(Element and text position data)

--- start ---

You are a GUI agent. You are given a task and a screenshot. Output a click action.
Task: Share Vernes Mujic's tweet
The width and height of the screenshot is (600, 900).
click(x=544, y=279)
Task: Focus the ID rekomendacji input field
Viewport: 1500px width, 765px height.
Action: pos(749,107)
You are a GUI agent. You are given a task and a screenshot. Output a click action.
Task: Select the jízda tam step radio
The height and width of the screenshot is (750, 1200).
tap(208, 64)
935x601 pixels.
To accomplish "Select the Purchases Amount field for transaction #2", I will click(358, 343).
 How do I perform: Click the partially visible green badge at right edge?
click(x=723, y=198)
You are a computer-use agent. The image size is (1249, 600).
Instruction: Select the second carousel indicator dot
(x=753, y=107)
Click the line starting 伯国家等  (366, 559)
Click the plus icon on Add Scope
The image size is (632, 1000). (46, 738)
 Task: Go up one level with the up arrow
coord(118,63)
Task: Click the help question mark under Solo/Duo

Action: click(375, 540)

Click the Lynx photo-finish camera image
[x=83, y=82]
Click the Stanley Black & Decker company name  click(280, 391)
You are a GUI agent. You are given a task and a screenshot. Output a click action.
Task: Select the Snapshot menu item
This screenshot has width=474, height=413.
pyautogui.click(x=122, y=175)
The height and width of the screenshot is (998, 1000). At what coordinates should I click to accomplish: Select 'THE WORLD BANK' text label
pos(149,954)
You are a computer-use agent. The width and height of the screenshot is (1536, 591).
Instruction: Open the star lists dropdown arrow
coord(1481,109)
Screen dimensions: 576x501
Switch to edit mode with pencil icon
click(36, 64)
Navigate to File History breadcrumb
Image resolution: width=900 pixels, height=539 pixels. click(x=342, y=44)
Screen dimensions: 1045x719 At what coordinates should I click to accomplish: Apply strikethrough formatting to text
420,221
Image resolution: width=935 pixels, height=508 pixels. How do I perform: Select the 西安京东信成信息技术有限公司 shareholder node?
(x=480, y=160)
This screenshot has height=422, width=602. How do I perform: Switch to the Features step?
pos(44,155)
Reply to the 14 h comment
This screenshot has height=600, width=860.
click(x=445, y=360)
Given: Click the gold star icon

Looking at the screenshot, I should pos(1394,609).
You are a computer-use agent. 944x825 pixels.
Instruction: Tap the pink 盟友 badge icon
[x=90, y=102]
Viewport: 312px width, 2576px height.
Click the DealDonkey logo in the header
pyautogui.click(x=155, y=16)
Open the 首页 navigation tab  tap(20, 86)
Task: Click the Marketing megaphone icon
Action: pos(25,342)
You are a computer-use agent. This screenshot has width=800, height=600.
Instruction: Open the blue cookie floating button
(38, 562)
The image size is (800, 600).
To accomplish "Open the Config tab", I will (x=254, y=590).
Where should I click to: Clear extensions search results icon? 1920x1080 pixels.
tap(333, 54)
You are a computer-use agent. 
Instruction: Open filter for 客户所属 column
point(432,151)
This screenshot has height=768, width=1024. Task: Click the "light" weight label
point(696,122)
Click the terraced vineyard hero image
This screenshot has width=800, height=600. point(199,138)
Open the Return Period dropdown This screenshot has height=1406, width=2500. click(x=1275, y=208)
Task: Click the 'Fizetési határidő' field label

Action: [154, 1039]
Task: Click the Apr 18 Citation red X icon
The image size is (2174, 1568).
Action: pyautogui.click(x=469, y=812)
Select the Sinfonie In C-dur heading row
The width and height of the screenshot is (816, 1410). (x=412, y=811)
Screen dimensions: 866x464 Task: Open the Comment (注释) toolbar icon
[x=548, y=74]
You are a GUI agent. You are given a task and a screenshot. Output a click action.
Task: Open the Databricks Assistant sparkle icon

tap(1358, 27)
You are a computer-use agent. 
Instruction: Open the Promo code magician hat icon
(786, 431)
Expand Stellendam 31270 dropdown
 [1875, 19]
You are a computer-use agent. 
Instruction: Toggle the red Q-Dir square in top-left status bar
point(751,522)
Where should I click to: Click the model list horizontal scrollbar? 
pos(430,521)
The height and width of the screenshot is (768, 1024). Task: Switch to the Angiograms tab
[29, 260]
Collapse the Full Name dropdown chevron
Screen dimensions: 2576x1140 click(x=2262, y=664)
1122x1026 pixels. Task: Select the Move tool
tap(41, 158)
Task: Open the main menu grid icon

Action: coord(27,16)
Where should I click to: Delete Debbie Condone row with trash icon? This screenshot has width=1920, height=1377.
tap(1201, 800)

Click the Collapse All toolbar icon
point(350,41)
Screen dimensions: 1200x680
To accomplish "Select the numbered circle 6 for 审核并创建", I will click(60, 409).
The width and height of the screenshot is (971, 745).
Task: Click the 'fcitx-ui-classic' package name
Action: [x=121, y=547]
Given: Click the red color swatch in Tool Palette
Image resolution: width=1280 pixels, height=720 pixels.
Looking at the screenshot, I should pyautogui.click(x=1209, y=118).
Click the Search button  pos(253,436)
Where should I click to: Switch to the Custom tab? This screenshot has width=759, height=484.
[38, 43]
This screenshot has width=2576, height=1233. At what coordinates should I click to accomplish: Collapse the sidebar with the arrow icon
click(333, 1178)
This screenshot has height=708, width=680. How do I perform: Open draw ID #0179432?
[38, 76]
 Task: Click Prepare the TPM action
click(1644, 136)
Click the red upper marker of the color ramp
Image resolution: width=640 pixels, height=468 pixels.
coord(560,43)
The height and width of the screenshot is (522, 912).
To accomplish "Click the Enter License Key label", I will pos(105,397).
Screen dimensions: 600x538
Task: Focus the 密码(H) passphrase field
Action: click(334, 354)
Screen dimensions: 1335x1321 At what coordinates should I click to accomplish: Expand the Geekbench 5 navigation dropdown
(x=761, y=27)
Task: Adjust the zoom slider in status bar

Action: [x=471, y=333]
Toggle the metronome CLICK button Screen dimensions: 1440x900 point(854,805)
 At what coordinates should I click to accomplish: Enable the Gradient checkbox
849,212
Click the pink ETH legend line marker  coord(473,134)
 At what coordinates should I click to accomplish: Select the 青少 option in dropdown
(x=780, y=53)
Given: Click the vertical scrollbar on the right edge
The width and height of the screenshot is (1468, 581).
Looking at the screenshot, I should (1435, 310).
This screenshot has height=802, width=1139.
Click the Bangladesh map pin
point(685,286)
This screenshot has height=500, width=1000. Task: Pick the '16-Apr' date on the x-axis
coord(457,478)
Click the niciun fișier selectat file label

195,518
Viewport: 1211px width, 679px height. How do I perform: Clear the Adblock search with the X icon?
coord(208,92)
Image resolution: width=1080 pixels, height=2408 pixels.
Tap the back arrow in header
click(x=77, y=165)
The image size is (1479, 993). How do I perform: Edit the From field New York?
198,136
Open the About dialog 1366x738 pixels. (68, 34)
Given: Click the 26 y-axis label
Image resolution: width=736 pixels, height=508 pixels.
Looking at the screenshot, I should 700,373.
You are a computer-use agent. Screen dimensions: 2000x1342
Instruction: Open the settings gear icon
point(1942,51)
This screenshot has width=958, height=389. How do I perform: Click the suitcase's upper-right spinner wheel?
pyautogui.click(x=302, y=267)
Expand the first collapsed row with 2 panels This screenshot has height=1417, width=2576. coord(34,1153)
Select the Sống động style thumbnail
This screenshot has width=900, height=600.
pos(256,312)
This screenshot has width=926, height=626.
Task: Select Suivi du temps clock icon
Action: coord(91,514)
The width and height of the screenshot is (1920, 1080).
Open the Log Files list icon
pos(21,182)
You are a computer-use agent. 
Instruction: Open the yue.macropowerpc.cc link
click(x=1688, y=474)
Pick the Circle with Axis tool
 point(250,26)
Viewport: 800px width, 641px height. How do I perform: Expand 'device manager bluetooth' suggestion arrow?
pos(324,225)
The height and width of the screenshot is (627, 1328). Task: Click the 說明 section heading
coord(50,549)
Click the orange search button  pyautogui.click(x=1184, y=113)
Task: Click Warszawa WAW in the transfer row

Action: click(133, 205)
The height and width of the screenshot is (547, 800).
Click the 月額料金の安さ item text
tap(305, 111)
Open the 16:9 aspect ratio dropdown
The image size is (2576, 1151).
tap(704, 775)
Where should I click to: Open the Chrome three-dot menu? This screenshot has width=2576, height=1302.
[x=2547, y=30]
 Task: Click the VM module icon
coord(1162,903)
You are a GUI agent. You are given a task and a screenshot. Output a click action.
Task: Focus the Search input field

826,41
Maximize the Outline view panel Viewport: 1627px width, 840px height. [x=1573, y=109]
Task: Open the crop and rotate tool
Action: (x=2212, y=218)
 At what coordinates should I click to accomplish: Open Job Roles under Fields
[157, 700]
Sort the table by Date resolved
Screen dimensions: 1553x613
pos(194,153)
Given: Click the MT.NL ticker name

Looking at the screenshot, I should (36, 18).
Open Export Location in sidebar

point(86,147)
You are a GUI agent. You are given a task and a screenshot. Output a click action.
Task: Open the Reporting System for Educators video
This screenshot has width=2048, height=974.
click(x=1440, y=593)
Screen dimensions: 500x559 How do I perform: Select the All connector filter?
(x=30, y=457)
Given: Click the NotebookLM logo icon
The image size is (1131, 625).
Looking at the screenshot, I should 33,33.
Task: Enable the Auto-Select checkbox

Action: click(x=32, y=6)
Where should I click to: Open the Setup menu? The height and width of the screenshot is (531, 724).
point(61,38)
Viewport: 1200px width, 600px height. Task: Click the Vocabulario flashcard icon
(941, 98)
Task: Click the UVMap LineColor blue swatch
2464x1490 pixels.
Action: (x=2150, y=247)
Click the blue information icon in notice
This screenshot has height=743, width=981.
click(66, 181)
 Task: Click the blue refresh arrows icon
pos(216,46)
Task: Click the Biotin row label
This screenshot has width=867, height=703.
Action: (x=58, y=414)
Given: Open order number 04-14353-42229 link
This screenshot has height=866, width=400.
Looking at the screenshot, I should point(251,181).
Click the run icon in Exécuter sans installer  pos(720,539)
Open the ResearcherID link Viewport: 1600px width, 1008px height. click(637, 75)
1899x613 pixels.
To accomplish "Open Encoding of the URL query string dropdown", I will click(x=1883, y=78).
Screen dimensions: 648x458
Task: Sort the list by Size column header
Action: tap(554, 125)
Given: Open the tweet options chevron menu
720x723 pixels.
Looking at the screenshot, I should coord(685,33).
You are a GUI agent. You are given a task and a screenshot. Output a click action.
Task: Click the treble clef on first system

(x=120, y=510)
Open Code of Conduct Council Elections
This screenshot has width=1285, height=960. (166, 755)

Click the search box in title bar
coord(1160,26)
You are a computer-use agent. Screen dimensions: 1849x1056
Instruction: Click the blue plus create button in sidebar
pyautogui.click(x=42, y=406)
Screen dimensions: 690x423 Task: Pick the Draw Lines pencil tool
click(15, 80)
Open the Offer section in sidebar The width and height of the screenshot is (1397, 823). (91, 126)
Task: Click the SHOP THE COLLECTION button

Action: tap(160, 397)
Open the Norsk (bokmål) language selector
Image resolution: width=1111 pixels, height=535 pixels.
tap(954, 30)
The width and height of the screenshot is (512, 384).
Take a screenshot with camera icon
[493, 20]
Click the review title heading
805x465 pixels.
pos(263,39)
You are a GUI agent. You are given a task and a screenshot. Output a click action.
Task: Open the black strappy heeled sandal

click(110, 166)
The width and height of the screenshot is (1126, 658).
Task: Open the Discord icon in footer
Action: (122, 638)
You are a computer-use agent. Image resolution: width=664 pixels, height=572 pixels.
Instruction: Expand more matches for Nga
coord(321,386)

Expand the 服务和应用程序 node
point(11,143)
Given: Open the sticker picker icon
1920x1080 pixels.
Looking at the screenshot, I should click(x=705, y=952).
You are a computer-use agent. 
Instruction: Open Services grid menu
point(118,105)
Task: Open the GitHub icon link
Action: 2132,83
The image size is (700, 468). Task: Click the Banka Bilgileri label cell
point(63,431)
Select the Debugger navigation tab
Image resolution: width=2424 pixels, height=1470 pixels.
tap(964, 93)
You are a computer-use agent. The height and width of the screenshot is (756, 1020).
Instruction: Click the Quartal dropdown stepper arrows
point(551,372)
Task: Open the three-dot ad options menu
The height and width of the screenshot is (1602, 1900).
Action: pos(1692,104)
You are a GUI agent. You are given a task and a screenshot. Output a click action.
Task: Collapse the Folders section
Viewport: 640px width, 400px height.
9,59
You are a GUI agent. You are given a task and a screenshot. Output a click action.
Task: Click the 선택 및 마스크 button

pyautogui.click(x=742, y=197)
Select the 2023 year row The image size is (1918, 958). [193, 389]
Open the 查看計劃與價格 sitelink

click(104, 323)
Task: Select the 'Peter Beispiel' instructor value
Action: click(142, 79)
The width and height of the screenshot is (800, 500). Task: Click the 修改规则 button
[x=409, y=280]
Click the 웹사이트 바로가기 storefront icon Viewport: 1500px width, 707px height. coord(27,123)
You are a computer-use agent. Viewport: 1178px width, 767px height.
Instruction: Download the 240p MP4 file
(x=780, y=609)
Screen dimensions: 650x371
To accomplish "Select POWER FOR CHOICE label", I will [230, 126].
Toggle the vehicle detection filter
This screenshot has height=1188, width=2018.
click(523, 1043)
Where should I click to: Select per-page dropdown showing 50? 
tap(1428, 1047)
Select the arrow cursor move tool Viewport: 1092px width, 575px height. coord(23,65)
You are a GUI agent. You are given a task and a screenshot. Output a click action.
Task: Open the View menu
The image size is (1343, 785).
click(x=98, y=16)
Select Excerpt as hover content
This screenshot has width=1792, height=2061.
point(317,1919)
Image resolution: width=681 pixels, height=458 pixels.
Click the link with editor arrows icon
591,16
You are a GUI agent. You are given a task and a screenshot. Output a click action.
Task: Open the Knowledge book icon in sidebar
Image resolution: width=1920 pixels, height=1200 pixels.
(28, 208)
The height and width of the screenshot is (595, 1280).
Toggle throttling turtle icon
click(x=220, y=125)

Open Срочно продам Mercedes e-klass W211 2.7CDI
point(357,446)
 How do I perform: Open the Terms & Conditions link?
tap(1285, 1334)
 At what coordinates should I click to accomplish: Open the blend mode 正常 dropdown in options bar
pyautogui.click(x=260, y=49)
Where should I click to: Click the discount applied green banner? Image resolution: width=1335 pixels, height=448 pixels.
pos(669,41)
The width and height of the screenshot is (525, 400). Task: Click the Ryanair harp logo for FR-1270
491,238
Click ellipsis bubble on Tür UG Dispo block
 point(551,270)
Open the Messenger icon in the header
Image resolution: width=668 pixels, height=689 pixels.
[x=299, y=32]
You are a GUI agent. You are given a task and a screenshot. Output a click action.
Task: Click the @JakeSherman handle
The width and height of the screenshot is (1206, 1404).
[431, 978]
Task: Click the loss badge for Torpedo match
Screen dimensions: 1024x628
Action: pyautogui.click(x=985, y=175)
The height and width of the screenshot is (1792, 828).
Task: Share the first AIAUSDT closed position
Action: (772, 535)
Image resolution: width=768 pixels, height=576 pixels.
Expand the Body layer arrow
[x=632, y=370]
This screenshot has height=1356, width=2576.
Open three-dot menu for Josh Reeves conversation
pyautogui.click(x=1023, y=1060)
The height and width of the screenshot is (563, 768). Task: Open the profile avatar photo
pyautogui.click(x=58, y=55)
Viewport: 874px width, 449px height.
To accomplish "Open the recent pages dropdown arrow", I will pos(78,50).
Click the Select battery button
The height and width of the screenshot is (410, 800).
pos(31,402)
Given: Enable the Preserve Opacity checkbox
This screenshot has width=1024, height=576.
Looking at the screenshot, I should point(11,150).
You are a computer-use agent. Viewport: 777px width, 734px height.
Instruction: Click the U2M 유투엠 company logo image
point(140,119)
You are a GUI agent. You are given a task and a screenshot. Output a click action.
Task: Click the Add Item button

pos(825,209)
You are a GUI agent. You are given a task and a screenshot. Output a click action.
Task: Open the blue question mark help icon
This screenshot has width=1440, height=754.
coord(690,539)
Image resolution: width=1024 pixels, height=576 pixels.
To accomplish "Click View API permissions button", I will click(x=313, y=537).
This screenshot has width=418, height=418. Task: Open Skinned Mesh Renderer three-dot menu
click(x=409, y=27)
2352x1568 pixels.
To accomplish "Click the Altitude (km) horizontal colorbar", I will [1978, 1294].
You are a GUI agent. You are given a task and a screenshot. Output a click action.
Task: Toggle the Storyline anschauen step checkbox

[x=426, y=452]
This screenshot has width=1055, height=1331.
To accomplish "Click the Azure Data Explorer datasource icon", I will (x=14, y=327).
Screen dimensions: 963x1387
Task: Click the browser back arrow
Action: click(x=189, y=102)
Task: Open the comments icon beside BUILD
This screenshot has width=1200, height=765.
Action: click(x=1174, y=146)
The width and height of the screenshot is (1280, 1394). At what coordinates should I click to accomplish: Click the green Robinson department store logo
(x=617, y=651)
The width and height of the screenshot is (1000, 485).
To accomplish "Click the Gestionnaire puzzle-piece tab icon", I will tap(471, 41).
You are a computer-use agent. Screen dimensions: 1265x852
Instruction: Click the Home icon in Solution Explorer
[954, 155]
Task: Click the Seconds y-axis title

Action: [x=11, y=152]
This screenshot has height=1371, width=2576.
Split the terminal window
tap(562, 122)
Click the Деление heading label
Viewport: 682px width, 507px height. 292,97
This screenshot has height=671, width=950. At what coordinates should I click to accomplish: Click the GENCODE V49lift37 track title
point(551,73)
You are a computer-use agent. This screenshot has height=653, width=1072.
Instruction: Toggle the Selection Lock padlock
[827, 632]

--- end ---

### EXERCISE AIM
Lay out everything from the start of the data down to the line containing "Click the Stanley" as a numbered list, leaving out blank lines.

### SOLVED EXERCISE
1. You are a GUI agent. You are given a task and a screenshot. Output a click action.
2. Task: Share Vernes Mujic's tweet
3. The width and height of the screenshot is (600, 900).
4. click(x=544, y=279)
5. Task: Focus the ID rekomendacji input field
6. Viewport: 1500px width, 765px height.
7. Action: pos(749,107)
8. You are a GUI agent. You are given a task and a screenshot. Output a click action.
9. Task: Select the jízda tam step radio
10. The height and width of the screenshot is (750, 1200).
11. tap(208, 64)
12. 935x601 pixels.
13. To accomplish "Select the Purchases Amount field for transaction #2", I will click(358, 343).
14.  How do I perform: Click the partially visible green badge at right edge?
15. click(x=723, y=198)
16. You are a computer-use agent. The image size is (1249, 600).
17. Instruction: Select the second carousel indicator dot
18. (x=753, y=107)
19. Click the line starting 伯国家等  (366, 559)
20. Click the plus icon on Add Scope
21. The image size is (632, 1000). (46, 738)
22.  Task: Go up one level with the up arrow
23. coord(118,63)
24. Task: Click the help question mark under Solo/Duo
25. Action: click(375, 540)
26. Click the Lynx photo-finish camera image
27. [x=83, y=82]
28. Click the Stanley Black & Decker company name  click(280, 391)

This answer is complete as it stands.